> **Work order**:
Write out the entries, please, from the line containing "Viewport: 1408px width, 840px height." through their final line, exactly and with nothing else.

=== Entries provided ===

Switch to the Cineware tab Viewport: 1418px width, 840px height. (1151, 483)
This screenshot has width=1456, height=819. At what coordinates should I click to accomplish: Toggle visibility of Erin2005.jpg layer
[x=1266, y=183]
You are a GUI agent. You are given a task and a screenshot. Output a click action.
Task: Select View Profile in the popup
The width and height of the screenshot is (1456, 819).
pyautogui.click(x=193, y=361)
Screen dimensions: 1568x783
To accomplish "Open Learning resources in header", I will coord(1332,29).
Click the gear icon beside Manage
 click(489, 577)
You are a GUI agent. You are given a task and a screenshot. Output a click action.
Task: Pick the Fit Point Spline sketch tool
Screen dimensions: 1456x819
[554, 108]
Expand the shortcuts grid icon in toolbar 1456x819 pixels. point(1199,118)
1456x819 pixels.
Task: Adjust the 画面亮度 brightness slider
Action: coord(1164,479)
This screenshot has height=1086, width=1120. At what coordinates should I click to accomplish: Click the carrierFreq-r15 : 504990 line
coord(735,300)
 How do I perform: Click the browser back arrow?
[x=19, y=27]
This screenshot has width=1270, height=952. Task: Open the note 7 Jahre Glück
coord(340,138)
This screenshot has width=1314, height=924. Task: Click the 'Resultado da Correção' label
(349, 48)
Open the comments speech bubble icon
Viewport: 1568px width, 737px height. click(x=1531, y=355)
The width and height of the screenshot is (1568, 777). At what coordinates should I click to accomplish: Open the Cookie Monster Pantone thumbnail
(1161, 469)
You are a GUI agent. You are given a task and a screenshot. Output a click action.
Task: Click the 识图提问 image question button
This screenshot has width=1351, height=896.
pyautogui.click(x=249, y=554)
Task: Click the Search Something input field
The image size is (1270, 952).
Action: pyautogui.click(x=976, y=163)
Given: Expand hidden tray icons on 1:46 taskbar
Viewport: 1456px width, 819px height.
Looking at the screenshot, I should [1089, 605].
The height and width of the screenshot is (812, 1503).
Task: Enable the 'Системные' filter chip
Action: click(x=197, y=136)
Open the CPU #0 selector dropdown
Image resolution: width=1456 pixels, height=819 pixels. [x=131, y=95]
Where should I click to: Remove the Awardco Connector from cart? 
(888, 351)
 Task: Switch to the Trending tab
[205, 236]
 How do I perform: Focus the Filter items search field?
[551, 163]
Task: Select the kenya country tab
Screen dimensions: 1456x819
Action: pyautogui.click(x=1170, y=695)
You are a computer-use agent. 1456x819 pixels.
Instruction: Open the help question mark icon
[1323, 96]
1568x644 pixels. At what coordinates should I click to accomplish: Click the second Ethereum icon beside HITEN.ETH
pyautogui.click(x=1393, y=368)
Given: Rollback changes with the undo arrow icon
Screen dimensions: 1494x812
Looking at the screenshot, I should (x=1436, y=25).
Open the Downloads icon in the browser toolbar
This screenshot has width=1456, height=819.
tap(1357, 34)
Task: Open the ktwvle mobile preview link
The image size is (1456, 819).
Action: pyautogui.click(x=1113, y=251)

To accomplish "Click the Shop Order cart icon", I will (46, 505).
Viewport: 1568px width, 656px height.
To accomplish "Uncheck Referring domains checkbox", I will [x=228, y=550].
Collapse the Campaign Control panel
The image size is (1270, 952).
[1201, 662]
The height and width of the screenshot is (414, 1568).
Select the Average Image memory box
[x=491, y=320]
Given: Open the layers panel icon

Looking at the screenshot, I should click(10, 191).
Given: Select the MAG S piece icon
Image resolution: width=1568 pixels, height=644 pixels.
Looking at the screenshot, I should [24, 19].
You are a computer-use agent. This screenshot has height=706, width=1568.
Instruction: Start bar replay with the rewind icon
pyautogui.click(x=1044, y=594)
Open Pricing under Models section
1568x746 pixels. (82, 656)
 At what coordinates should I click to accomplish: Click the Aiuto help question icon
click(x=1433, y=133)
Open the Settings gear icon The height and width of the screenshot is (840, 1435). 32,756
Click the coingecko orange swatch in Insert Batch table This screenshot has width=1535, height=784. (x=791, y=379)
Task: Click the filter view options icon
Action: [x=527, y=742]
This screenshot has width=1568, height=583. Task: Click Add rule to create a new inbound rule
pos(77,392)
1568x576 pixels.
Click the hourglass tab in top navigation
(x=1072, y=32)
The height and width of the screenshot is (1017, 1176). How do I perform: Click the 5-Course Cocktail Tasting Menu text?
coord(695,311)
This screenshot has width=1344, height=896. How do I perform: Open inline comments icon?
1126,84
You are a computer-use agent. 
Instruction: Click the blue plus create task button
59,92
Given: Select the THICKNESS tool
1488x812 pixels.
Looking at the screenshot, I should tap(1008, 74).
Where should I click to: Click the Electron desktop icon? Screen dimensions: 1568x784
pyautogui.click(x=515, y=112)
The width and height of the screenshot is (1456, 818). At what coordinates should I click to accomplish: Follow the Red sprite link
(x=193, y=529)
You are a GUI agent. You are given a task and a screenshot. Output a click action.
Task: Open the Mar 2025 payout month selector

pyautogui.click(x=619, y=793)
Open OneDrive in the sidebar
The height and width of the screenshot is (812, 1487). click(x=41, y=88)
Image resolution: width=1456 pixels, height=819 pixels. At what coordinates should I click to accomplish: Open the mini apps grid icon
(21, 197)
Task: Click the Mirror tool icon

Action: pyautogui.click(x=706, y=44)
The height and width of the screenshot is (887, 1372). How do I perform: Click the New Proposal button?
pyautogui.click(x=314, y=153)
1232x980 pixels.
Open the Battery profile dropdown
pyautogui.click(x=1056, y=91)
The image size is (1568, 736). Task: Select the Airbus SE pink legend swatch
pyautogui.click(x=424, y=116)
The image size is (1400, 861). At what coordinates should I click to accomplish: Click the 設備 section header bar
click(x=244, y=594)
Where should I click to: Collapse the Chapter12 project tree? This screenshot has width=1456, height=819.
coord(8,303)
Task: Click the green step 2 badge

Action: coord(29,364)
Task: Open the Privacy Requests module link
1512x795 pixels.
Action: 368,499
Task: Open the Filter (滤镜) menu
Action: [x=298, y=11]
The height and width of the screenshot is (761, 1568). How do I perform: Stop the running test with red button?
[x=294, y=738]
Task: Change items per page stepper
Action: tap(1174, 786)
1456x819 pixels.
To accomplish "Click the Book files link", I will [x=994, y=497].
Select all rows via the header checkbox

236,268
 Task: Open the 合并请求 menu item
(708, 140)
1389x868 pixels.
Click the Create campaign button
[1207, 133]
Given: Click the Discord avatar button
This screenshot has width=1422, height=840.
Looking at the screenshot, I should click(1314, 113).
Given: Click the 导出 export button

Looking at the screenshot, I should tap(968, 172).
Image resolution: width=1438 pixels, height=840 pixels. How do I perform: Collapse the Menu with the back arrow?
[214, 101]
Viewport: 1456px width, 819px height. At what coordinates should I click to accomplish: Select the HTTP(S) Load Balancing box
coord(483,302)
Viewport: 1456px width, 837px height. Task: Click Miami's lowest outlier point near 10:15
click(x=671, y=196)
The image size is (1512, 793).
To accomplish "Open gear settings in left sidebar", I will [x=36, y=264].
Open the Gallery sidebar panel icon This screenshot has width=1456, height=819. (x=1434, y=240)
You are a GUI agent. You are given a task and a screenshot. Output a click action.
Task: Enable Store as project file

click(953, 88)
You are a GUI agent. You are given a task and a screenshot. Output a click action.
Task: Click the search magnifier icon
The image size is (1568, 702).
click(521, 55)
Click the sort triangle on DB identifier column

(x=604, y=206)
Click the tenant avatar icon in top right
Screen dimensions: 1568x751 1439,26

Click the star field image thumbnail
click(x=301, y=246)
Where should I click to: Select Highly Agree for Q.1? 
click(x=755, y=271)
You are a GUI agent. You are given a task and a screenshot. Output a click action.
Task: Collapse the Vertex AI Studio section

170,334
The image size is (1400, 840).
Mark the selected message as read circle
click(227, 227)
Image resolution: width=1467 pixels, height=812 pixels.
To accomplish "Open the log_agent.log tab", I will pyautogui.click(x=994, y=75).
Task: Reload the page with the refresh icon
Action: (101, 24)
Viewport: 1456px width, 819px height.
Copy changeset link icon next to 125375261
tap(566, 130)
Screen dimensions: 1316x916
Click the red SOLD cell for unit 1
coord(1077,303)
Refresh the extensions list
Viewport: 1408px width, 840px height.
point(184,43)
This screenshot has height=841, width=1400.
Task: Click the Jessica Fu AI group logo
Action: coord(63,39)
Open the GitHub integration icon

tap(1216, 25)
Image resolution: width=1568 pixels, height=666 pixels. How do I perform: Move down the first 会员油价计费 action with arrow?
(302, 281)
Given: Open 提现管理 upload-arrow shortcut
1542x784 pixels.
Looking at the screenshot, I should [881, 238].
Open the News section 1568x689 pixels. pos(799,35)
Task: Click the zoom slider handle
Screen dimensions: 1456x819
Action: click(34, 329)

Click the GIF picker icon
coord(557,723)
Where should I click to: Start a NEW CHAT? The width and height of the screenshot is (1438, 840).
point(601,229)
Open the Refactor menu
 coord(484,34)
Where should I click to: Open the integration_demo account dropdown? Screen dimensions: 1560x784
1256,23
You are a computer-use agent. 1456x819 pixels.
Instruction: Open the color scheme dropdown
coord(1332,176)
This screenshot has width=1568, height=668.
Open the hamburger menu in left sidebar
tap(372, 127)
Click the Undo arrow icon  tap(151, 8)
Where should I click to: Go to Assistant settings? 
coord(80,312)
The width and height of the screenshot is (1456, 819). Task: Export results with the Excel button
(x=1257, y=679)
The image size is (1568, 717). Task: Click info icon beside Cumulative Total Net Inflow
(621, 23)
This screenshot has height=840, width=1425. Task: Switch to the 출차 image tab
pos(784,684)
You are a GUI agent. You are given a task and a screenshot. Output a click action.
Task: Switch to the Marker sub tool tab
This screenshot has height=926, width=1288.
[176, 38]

===

> **Exercise solution**:
Viewport: 1408px width, 840px height.
point(184,43)
This screenshot has height=841, width=1400.
Task: Click the Jessica Fu AI group logo
Action: coord(63,39)
Open the GitHub integration icon

tap(1216, 25)
Image resolution: width=1568 pixels, height=666 pixels. How do I perform: Move down the first 会员油价计费 action with arrow?
(302, 281)
Given: Open 提现管理 upload-arrow shortcut
1542x784 pixels.
Looking at the screenshot, I should [881, 238].
Open the News section 1568x689 pixels. pos(799,35)
Task: Click the zoom slider handle
Screen dimensions: 1456x819
Action: click(34, 329)

Click the GIF picker icon
coord(557,723)
Where should I click to: Start a NEW CHAT? The width and height of the screenshot is (1438, 840).
point(601,229)
Open the Refactor menu
 coord(484,34)
Where should I click to: Open the integration_demo account dropdown? Screen dimensions: 1560x784
1256,23
You are a computer-use agent. 1456x819 pixels.
Instruction: Open the color scheme dropdown
coord(1332,176)
This screenshot has width=1568, height=668.
Open the hamburger menu in left sidebar
tap(372, 127)
Click the Undo arrow icon  tap(151, 8)
Where should I click to: Go to Assistant settings? 
coord(80,312)
The width and height of the screenshot is (1456, 819). Task: Export results with the Excel button
(x=1257, y=679)
The image size is (1568, 717). Task: Click info icon beside Cumulative Total Net Inflow
(621, 23)
This screenshot has height=840, width=1425. Task: Switch to the 출차 image tab
pos(784,684)
You are a GUI agent. You are given a task and a screenshot. Output a click action.
Task: Switch to the Marker sub tool tab
This screenshot has height=926, width=1288.
[176, 38]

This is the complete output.